=== Passage for review ===

The rash of injuries has meant increased playing time for true freshmen Kam Robinson (linebacker), Dre Walker (cornerback) and Mekhi Buchanan (defensive end), as well junior defensive end Bryce Carter, who appeared in only four games last season.

“We’re really proud of him,” Elliott said of Carter, who’s from the Richmond area. “I think ability was never a question on Bryce. It was just the maturation process, and like some of the other young guys, it’s going to be accelerated for him now … He’s made plays for us, and he’s going to have to make a lot more plays. I think he’s ready to accept the challenge.”

With Ahern out, Robinson started at middle linebacker against NC State and led the Hoos with 11 tackles. He was considered the jewel of the recruiting class that enrolled at Virginia this year, and Robinson always was expected to earn a spot in the rotation at linebacker.

Robinson, who’s from Essex High, a small school near this state’s Northern Neck, chose UVA over such schools as Florida State and South Carolina.

“There at the end the secret kind of got out,” Elliott said, “and we were crossing our fingers … holding on, hoping that we could get him.”

Elliott said he sees Robinson as a “program-changer” for the Cavaliers.

“Here is a guy that was a three-sport athlete that wasn’t in the weight room and comes in at 220 pounds and looks like what a football player [is supposed to look] like,” Elliott said. “You watch him take off and run, he’s very explosive. He’s got good football instincts. He’s athletic. He can do things in pass coverage that you don’t typically see out of that position. Then when he diagnoses the play he arrives fast and he arrives violently.”

ROOM TO IMPROVE: Special teams breakdowns have plagued UVA this season, and they’re among the main reasons the team is still looking for its first victory.

To try to shore up those holes, Elliott said, in practice “we’re spending as much time as we can allot to special teams. You see some personnel changes. We’ve played some different personnel at positions just trying to figure out if certain individuals give us a better opportunity to be able to be successful.”

STAYING POSITIVE: This is the first time since 1982 that the Hoos have started a season 0-4. Elliott said he’s reminded his players that there are signs of progress, whether Virginia’s record reflects that or not.

In their Sept. 9 home opener, the Cavaliers built an 11-point fourth-quarter lead on James Madison, which stormed back to win 36-35.

Against unbeaten Maryland on Sept. 15, Virginia scored the game’s first 14 points. The Terrapins, playing at home, rallied to take the lead, but it was still a one-touchdown game early in the fourth quarter when the Cavaliers, in the red zone, committed the first of four straight turnovers. The Terps won going away, 42-14.

Against NC State, the Hoos rallied for a touchdown and two-point conversion in the final minute, tying the game at 21-21, only to self-destruct with multiple penalties. The Wolfpack won 24-21 on a 33-yard field goal.

=== Extracted records ===

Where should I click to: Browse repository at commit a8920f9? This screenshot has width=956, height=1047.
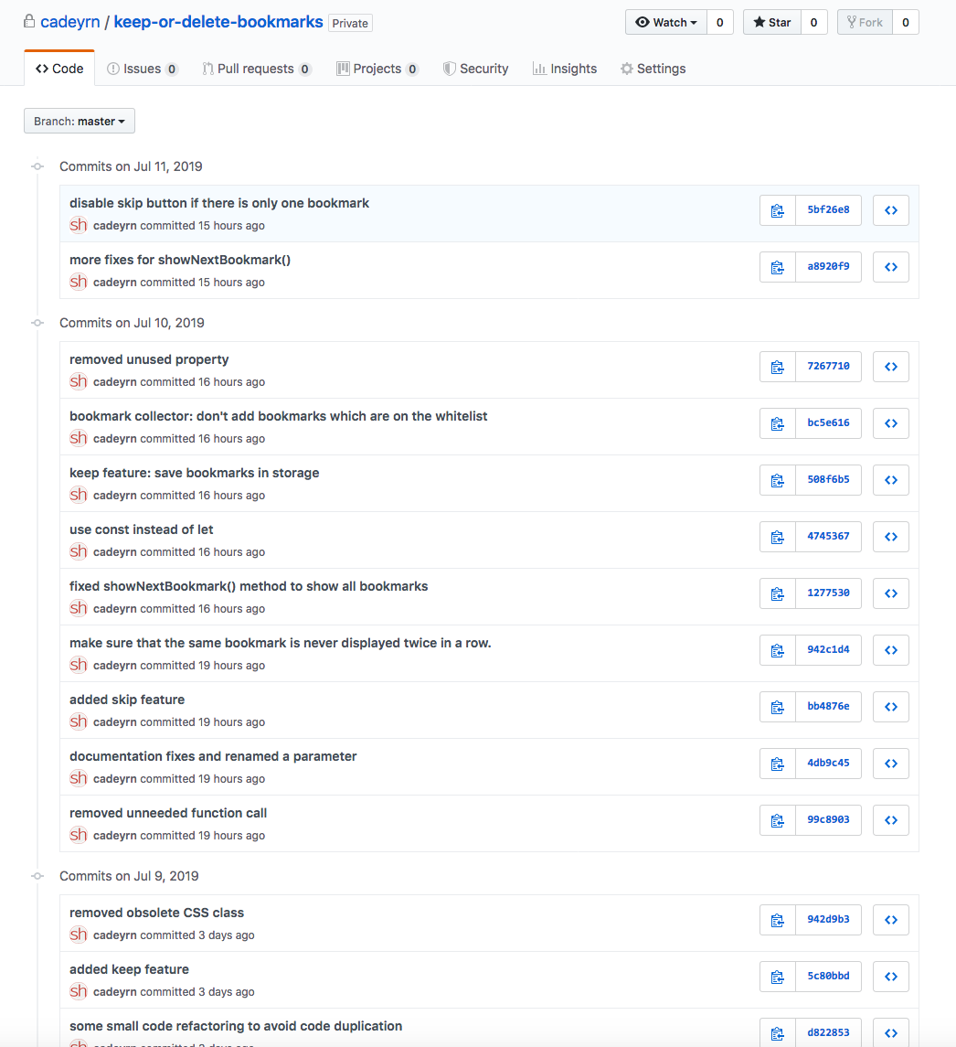891,267
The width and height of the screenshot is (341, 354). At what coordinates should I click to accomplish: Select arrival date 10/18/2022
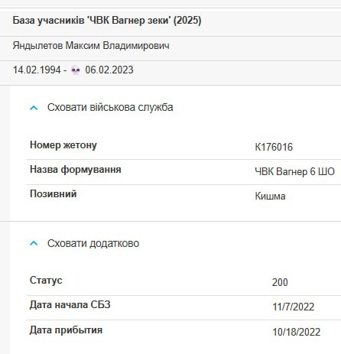pyautogui.click(x=297, y=332)
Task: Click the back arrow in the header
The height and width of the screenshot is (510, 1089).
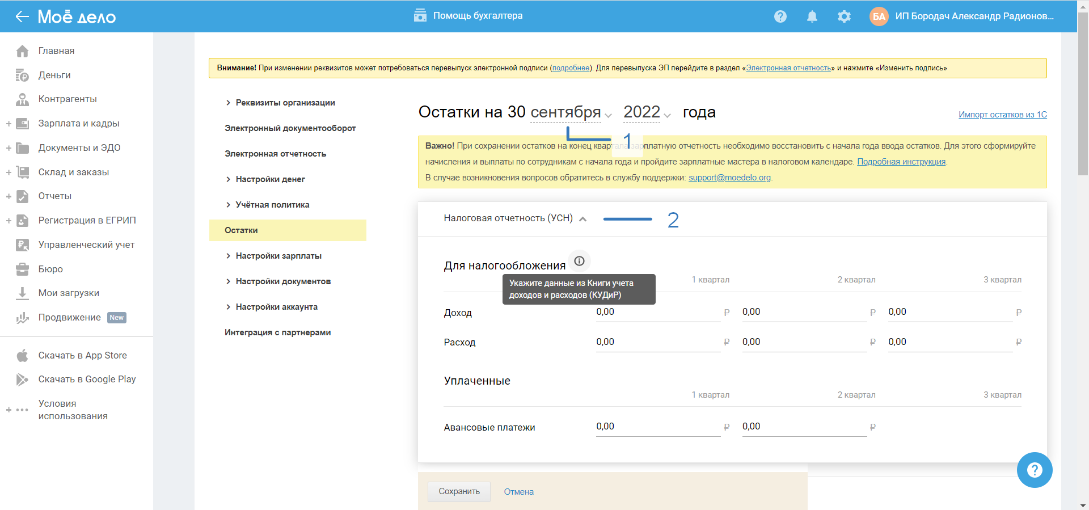Action: [22, 16]
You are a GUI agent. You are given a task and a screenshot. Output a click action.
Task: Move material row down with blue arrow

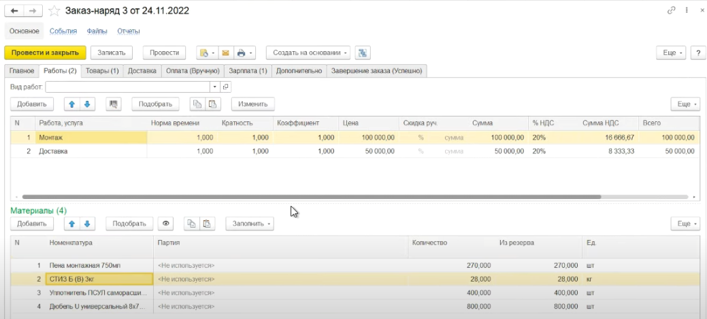[86, 223]
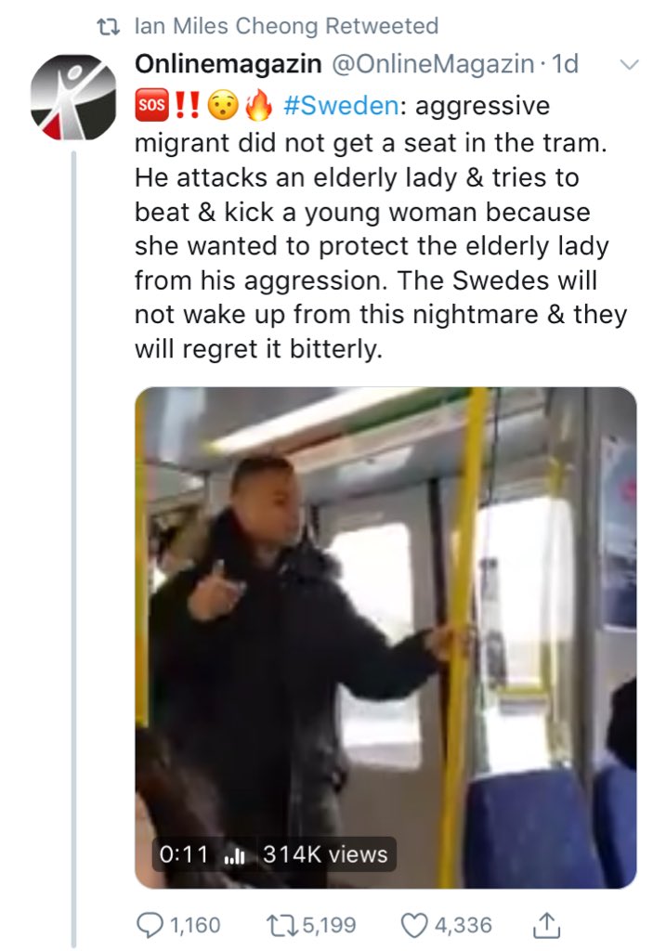
Task: Play the tram video thumbnail
Action: tap(385, 637)
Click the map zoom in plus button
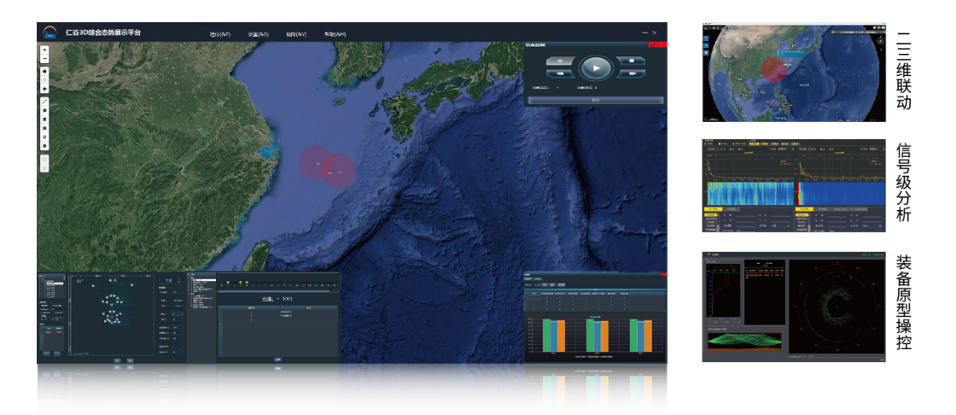 (x=44, y=50)

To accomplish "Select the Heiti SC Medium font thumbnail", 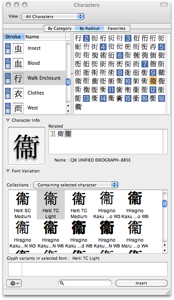I will 23,205.
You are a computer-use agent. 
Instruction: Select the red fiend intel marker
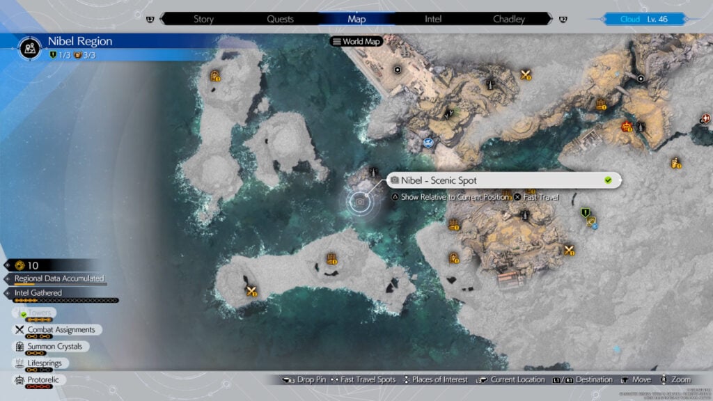coord(626,127)
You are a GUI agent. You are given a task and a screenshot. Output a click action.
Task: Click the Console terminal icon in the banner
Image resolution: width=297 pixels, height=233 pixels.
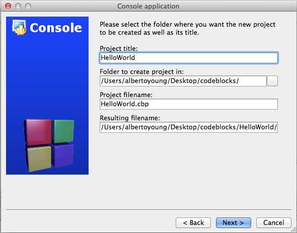tap(19, 28)
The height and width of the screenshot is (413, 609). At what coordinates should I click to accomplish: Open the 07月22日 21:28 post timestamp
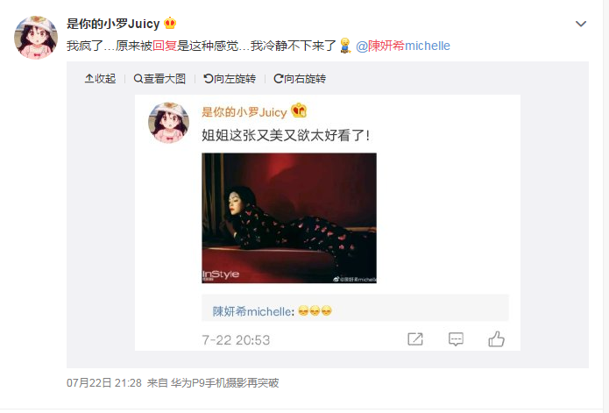click(x=104, y=383)
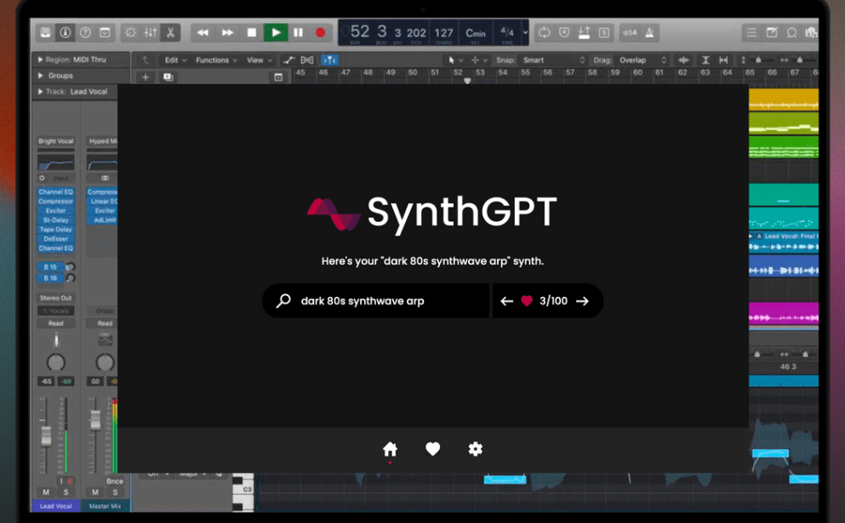Toggle the metronome click
This screenshot has height=523, width=845.
point(650,33)
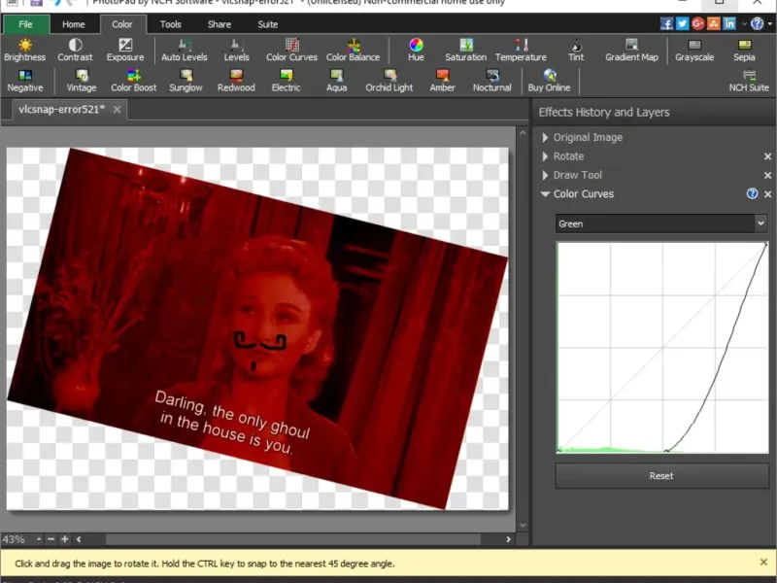Click the Auto Levels icon
Viewport: 777px width, 583px height.
[x=184, y=50]
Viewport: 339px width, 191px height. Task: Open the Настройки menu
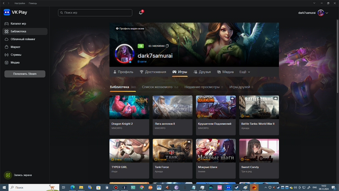(x=20, y=3)
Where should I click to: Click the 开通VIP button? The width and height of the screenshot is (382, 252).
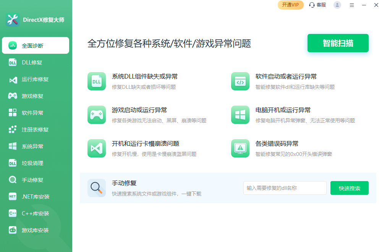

===

▶ _What to produce_
Decide whether each statement agrees with the Virginia football article, answering yes or no and quoting the deciding words of the article: (a) Robinson led Virginia in tackles against NC State; (b) Robinson picked UVA over Florida State and Clemson; (c) Virginia's home opener was against Maryland. The records have no connection to the text.

▶ _Expected answer_
(a) Yes: "led the Hoos with 11 tackles"
(b) No: "chose UVA over such schools as Florida State and South Carolina"
(c) No: "In their Sept. 9 home opener, the Cavaliers built an 11-point fourth-quarter lead on James Madison"